(Stored data entries)
+---+

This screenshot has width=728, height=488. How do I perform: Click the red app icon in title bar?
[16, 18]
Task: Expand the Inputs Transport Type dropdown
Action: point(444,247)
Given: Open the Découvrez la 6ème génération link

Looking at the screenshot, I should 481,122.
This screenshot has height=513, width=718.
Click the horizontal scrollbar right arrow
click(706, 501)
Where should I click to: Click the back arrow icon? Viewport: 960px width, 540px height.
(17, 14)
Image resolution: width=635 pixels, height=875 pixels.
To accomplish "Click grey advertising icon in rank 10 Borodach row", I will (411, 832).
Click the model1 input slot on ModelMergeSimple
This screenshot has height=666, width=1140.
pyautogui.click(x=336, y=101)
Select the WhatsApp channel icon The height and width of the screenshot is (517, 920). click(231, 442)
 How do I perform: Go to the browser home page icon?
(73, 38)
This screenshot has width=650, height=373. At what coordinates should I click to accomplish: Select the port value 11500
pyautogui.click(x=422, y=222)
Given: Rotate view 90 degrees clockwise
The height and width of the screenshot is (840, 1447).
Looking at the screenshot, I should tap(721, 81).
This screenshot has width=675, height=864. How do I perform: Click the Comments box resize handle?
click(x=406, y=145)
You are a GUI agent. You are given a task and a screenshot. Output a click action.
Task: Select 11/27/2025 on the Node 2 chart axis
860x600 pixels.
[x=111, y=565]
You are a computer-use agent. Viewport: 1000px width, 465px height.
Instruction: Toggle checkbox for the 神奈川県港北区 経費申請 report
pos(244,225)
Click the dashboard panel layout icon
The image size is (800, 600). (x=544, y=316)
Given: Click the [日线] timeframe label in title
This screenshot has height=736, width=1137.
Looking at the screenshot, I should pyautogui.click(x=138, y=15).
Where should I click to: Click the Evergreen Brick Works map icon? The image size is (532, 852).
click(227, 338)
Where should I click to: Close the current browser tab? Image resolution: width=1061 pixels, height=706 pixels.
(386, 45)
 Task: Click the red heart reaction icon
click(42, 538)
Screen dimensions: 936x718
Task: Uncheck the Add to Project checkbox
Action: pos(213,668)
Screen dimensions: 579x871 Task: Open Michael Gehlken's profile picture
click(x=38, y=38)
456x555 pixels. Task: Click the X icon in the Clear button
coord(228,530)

+---+

Repeat the data exactly as it was given above.

This screenshot has width=728, height=488. How do I perform: Click the red app icon in title bar?
[16, 18]
Task: Expand the Inputs Transport Type dropdown
Action: point(444,247)
Given: Open the Découvrez la 6ème génération link

Looking at the screenshot, I should 481,122.
This screenshot has height=513, width=718.
Click the horizontal scrollbar right arrow
click(706, 501)
Where should I click to: Click the back arrow icon? Viewport: 960px width, 540px height.
(17, 14)
Image resolution: width=635 pixels, height=875 pixels.
To accomplish "Click grey advertising icon in rank 10 Borodach row", I will (411, 832).
Click the model1 input slot on ModelMergeSimple
This screenshot has height=666, width=1140.
pyautogui.click(x=336, y=101)
Select the WhatsApp channel icon The height and width of the screenshot is (517, 920). click(231, 442)
 How do I perform: Go to the browser home page icon?
(73, 38)
This screenshot has width=650, height=373. At what coordinates should I click to accomplish: Select the port value 11500
pyautogui.click(x=422, y=222)
Given: Rotate view 90 degrees clockwise
The height and width of the screenshot is (840, 1447).
Looking at the screenshot, I should tap(721, 81).
This screenshot has width=675, height=864. How do I perform: Click the Comments box resize handle?
click(x=406, y=145)
You are a GUI agent. You are given a task and a screenshot. Output a click action.
Task: Select 11/27/2025 on the Node 2 chart axis
860x600 pixels.
[x=111, y=565]
You are a computer-use agent. Viewport: 1000px width, 465px height.
Instruction: Toggle checkbox for the 神奈川県港北区 経費申請 report
pos(244,225)
Click the dashboard panel layout icon
The image size is (800, 600). (x=544, y=316)
Given: Click the [日线] timeframe label in title
This screenshot has height=736, width=1137.
Looking at the screenshot, I should pyautogui.click(x=138, y=15).
Where should I click to: Click the Evergreen Brick Works map icon? The image size is (532, 852).
click(227, 338)
Where should I click to: Close the current browser tab? Image resolution: width=1061 pixels, height=706 pixels.
(386, 45)
 Task: Click the red heart reaction icon
click(42, 538)
Screen dimensions: 936x718
Task: Uncheck the Add to Project checkbox
Action: pos(213,668)
Screen dimensions: 579x871 Task: Open Michael Gehlken's profile picture
click(x=38, y=38)
456x555 pixels. Task: Click the X icon in the Clear button
coord(228,530)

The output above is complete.